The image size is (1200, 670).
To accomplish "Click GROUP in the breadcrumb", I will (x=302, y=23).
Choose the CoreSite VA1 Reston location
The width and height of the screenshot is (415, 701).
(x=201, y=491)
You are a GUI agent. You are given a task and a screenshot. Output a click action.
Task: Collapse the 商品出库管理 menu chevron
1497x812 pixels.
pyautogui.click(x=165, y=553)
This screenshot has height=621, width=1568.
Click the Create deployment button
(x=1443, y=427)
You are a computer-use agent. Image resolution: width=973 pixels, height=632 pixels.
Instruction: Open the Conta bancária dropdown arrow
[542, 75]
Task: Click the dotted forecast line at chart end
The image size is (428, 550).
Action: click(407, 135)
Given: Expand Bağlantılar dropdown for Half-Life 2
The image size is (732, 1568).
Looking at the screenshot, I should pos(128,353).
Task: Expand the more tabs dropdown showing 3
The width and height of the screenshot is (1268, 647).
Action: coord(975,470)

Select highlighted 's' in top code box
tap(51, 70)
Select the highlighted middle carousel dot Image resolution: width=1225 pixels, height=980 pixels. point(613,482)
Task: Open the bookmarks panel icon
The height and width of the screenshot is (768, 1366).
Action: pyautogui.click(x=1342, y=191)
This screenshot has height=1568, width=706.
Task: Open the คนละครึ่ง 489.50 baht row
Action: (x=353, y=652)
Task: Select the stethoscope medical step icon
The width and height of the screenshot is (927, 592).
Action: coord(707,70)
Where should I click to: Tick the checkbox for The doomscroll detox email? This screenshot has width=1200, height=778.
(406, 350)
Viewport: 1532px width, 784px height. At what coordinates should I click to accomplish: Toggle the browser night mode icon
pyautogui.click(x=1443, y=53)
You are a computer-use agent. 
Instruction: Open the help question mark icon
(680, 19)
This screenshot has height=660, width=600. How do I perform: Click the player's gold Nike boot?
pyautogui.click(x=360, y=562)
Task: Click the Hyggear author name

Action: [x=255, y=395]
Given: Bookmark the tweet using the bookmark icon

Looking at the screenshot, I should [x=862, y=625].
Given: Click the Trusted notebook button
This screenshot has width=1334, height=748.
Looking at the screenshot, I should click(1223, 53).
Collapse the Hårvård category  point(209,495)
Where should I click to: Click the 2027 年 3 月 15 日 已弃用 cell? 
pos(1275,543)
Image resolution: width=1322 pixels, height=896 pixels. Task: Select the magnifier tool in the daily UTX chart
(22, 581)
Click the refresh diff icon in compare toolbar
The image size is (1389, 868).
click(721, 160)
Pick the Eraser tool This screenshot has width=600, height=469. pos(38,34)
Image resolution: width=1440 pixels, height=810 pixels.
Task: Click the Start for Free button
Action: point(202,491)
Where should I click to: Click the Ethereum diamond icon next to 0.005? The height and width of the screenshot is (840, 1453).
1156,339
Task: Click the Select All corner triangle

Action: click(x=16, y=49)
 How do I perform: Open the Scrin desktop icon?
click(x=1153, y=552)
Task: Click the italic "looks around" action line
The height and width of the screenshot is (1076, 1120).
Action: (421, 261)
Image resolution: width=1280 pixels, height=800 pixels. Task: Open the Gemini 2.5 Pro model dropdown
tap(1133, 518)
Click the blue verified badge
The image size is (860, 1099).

####

> _TASK PROMPT_
Format all of the data above as a numbered list, one line per item, and leave out the blank lines.

> _RIGHT ANSWER_
1. The image size is (1200, 670).
2. To accomplish "Click GROUP in the breadcrumb", I will (x=302, y=23).
3. Choose the CoreSite VA1 Reston location
4. The width and height of the screenshot is (415, 701).
5. (x=201, y=491)
6. You are a GUI agent. You are given a task and a screenshot. Output a click action.
7. Task: Collapse the 商品出库管理 menu chevron
8. 1497x812 pixels.
9. pyautogui.click(x=165, y=553)
10. This screenshot has height=621, width=1568.
11. Click the Create deployment button
12. (x=1443, y=427)
13. You are a computer-use agent. Image resolution: width=973 pixels, height=632 pixels.
14. Instruction: Open the Conta bancária dropdown arrow
15. [542, 75]
16. Task: Click the dotted forecast line at chart end
17. The image size is (428, 550).
18. Action: click(407, 135)
19. Given: Expand Bağlantılar dropdown for Half-Life 2
20. The image size is (732, 1568).
21. Looking at the screenshot, I should pos(128,353).
22. Task: Expand the more tabs dropdown showing 3
23. The width and height of the screenshot is (1268, 647).
24. Action: coord(975,470)
25. Select highlighted 's' in top code box
26. tap(51, 70)
27. Select the highlighted middle carousel dot Image resolution: width=1225 pixels, height=980 pixels. point(613,482)
28. Task: Open the bookmarks panel icon
29. The height and width of the screenshot is (768, 1366).
30. Action: pyautogui.click(x=1342, y=191)
31. This screenshot has height=1568, width=706.
32. Task: Open the คนละครึ่ง 489.50 baht row
33. Action: (x=353, y=652)
34. Task: Select the stethoscope medical step icon
35. The width and height of the screenshot is (927, 592).
36. Action: coord(707,70)
37. Where should I click to: Tick the checkbox for The doomscroll detox email? This screenshot has width=1200, height=778.
38. (406, 350)
39. Viewport: 1532px width, 784px height. At what coordinates should I click to accomplish: Toggle the browser night mode icon
40. pyautogui.click(x=1443, y=53)
41. You are a computer-use agent. 
42. Instruction: Open the help question mark icon
43. (680, 19)
44. This screenshot has height=660, width=600. How do I perform: Click the player's gold Nike boot?
45. pyautogui.click(x=360, y=562)
46. Task: Click the Hyggear author name
47. Action: [x=255, y=395]
48. Given: Bookmark the tweet using the bookmark icon
49. Looking at the screenshot, I should [x=862, y=625].
50. Given: Click the Trusted notebook button
51. This screenshot has width=1334, height=748.
52. Looking at the screenshot, I should click(1223, 53).
53. Collapse the Hårvård category  point(209,495)
54. Where should I click to: Click the 2027 年 3 月 15 日 已弃用 cell? 
55. pos(1275,543)
56. Image resolution: width=1322 pixels, height=896 pixels. Task: Select the magnifier tool in the daily UTX chart
57. (22, 581)
58. Click the refresh diff icon in compare toolbar
59. The image size is (1389, 868).
60. click(721, 160)
61. Pick the Eraser tool This screenshot has width=600, height=469. pos(38,34)
62. Image resolution: width=1440 pixels, height=810 pixels.
63. Task: Click the Start for Free button
64. Action: point(202,491)
65. Where should I click to: Click the Ethereum diamond icon next to 0.005? The height and width of the screenshot is (840, 1453).
66. 1156,339
67. Task: Click the Select All corner triangle
68. Action: click(x=16, y=49)
69.  How do I perform: Open the Scrin desktop icon?
70. click(x=1153, y=552)
71. Task: Click the italic "looks around" action line
72. The height and width of the screenshot is (1076, 1120).
73. Action: (421, 261)
74. Image resolution: width=1280 pixels, height=800 pixels. Task: Open the Gemini 2.5 Pro model dropdown
75. tap(1133, 518)
76. Click the blue verified badge
77. The image size is (860, 1099).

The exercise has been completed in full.